Rewrite everything from the start of the entries down to the line containing "coord(27,71)", renaming "Instruction" to "Command" and leaving everything else unchanged.

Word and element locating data
((
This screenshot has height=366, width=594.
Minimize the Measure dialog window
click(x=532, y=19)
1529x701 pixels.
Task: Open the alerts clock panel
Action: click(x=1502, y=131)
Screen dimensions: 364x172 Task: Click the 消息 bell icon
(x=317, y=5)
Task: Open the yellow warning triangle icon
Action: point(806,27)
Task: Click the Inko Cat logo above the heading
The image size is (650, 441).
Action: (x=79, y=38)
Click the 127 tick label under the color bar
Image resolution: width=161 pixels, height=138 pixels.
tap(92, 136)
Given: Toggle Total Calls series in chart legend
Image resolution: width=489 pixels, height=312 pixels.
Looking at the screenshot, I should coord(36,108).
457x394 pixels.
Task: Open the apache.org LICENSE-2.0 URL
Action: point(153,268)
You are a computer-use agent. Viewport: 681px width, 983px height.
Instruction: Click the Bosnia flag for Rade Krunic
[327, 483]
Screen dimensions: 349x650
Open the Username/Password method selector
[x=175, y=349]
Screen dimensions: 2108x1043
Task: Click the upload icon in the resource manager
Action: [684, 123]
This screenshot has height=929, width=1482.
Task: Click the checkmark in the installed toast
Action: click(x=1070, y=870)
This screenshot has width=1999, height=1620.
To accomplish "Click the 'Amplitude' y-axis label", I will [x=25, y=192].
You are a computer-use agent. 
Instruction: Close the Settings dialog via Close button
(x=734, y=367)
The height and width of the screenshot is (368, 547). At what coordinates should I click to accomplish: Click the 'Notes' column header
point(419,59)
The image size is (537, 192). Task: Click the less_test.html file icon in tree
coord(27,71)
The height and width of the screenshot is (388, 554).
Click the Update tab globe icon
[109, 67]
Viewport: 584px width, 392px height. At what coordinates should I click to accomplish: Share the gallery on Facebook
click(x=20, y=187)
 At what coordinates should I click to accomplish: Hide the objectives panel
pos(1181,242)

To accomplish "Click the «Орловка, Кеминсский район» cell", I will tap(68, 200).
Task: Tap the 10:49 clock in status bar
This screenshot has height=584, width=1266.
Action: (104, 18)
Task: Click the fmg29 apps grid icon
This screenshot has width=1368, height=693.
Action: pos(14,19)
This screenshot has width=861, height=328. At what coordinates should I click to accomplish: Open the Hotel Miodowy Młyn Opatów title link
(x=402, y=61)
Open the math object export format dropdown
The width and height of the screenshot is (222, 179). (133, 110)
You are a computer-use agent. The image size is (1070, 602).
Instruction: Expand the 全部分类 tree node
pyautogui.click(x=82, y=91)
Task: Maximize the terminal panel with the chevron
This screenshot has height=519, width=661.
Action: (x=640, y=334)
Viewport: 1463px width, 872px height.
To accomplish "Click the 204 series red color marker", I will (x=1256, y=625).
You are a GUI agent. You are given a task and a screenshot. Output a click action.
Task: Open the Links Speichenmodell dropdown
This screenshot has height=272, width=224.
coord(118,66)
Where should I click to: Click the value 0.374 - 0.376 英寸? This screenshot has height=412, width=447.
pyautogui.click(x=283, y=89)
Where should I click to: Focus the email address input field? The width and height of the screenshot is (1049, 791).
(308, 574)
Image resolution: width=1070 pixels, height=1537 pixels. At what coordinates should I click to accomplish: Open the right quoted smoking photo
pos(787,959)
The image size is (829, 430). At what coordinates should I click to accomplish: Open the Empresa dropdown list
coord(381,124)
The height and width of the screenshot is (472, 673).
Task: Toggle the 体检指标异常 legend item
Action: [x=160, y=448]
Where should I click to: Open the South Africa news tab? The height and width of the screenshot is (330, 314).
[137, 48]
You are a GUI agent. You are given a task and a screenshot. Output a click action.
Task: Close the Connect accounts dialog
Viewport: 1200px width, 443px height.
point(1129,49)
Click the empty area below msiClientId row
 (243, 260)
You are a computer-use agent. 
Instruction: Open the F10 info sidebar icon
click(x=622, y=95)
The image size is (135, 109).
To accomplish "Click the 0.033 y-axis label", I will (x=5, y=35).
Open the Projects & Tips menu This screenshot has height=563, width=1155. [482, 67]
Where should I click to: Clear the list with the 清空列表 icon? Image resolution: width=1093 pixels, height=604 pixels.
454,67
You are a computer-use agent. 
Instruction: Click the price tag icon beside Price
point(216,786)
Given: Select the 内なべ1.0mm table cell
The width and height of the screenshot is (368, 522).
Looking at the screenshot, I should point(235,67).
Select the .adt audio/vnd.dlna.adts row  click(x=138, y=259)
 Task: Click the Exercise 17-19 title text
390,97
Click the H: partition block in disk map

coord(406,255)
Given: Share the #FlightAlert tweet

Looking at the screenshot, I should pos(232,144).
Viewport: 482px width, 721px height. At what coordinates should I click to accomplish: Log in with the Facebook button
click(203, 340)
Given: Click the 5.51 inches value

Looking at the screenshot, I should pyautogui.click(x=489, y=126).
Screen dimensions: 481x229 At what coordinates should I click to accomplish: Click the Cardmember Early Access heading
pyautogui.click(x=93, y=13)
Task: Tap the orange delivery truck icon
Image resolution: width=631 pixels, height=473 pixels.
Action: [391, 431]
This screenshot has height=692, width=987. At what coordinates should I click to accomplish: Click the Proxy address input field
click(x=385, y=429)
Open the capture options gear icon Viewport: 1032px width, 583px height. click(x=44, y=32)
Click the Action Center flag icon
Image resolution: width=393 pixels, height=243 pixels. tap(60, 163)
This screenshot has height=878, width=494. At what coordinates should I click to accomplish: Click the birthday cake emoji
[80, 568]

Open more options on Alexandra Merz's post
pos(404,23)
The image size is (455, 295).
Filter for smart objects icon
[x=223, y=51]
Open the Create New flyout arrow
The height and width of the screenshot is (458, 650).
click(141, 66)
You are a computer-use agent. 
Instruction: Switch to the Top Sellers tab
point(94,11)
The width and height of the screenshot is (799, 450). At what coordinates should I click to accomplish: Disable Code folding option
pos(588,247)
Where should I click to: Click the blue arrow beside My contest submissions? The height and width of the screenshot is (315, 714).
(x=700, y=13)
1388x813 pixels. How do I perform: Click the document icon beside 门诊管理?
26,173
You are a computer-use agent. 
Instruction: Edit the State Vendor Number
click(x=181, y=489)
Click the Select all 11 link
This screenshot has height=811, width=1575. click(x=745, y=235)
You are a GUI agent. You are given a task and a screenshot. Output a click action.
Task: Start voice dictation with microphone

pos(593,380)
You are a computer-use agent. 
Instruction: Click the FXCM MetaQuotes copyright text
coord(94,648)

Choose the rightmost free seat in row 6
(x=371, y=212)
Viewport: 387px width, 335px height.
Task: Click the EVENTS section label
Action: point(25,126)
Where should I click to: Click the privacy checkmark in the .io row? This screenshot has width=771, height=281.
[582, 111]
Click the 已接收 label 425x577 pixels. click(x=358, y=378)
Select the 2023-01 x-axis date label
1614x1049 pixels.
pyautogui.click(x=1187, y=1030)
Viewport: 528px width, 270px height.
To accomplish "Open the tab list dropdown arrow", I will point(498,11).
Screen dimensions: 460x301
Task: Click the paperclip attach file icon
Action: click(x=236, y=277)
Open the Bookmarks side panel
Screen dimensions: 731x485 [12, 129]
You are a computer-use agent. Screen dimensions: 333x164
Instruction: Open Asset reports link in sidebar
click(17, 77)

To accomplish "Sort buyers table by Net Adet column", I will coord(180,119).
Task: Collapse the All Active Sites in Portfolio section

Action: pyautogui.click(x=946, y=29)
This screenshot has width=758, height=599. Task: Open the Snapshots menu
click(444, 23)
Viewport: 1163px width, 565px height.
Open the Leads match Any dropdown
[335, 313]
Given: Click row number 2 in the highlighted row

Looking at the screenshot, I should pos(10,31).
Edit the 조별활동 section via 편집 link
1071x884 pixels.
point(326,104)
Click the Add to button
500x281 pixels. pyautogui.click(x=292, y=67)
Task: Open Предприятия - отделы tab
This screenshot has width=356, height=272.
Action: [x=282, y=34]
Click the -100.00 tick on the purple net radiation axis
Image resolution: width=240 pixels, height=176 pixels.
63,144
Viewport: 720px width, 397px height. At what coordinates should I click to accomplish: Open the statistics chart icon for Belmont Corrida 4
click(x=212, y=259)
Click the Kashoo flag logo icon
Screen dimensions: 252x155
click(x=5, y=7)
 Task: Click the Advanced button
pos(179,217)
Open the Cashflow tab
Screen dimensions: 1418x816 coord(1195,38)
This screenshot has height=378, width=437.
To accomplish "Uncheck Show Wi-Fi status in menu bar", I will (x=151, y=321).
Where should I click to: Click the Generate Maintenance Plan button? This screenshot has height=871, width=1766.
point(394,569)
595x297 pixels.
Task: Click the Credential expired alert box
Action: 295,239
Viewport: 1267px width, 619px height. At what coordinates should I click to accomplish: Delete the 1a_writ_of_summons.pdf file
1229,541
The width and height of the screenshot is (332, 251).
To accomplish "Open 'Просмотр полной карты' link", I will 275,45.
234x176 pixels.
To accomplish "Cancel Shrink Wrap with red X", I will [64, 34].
))
▸ RESPONSE TO THIS EXERCISE:
This screenshot has height=366, width=594.
Minimize the Measure dialog window
click(x=532, y=19)
1529x701 pixels.
Task: Open the alerts clock panel
Action: click(x=1502, y=131)
Screen dimensions: 364x172 Task: Click the 消息 bell icon
(x=317, y=5)
Task: Open the yellow warning triangle icon
Action: point(806,27)
Task: Click the Inko Cat logo above the heading
The image size is (650, 441).
Action: (x=79, y=38)
Click the 127 tick label under the color bar
Image resolution: width=161 pixels, height=138 pixels.
tap(92, 136)
Given: Toggle Total Calls series in chart legend
Image resolution: width=489 pixels, height=312 pixels.
Looking at the screenshot, I should coord(36,108).
457x394 pixels.
Task: Open the apache.org LICENSE-2.0 URL
Action: point(153,268)
You are a computer-use agent. Viewport: 681px width, 983px height.
Command: Click the Bosnia flag for Rade Krunic
[327, 483]
Screen dimensions: 349x650
Open the Username/Password method selector
[x=175, y=349]
Screen dimensions: 2108x1043
Task: Click the upload icon in the resource manager
Action: [684, 123]
This screenshot has height=929, width=1482.
Task: Click the checkmark in the installed toast
Action: click(x=1070, y=870)
This screenshot has width=1999, height=1620.
To accomplish "Click the 'Amplitude' y-axis label", I will [x=25, y=192].
You are a computer-use agent. 
Command: Close the Settings dialog via Close button
(x=734, y=367)
The height and width of the screenshot is (368, 547). At what coordinates should I click to accomplish: Click the 'Notes' column header
point(419,59)
The image size is (537, 192). Task: Click the less_test.html file icon in tree
coord(27,71)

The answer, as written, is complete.